Brief> Search the material below for the string "computer" and extract each line that has it.

※

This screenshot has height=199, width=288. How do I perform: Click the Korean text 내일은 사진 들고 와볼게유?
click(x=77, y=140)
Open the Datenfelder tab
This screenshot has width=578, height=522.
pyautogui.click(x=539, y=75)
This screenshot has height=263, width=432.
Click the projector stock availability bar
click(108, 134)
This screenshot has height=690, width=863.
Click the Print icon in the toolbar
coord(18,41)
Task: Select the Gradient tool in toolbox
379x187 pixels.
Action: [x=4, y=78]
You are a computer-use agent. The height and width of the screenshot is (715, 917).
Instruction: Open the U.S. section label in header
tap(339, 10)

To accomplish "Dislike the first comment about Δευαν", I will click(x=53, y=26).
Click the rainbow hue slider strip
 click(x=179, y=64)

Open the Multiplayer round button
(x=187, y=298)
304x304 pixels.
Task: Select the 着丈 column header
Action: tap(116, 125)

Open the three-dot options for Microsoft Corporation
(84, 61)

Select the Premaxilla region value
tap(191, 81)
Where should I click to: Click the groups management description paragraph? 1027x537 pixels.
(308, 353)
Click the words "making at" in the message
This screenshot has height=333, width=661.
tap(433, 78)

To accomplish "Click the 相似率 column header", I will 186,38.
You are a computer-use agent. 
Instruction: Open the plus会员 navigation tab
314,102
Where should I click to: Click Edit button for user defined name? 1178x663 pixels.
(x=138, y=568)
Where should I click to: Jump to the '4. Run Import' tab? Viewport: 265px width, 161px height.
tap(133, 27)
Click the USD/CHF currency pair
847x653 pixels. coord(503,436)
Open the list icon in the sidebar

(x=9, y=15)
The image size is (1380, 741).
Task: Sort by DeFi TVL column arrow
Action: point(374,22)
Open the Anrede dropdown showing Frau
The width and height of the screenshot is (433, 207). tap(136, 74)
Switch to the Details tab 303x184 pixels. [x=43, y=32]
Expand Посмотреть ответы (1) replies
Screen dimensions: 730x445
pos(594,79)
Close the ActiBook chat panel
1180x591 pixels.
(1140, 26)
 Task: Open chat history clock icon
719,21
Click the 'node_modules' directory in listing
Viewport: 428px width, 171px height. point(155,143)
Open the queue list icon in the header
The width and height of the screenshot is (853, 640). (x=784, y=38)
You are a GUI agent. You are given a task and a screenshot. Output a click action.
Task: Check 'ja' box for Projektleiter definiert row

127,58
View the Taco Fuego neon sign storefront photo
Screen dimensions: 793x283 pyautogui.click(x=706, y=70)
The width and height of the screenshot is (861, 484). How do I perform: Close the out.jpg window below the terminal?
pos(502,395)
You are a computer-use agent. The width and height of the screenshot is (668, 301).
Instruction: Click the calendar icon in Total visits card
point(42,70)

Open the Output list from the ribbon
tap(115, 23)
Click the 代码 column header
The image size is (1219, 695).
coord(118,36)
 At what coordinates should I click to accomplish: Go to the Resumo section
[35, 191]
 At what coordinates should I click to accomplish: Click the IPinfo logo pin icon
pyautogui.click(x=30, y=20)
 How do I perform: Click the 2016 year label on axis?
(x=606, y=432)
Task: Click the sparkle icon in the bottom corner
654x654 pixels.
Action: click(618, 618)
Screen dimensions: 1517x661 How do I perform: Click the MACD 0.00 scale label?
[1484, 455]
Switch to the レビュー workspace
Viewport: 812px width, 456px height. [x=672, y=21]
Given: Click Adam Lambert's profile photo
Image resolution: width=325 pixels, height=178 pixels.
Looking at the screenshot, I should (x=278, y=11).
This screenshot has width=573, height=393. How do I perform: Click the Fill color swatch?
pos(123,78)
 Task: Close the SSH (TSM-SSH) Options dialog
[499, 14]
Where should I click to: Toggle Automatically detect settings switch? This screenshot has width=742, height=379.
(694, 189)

※

Answer space>
You are a computer-use agent. The height and width of the screenshot is (715, 917).
You are a computer-use agent. 
You are a computer-use agent. The width and height of the screenshot is (668, 301).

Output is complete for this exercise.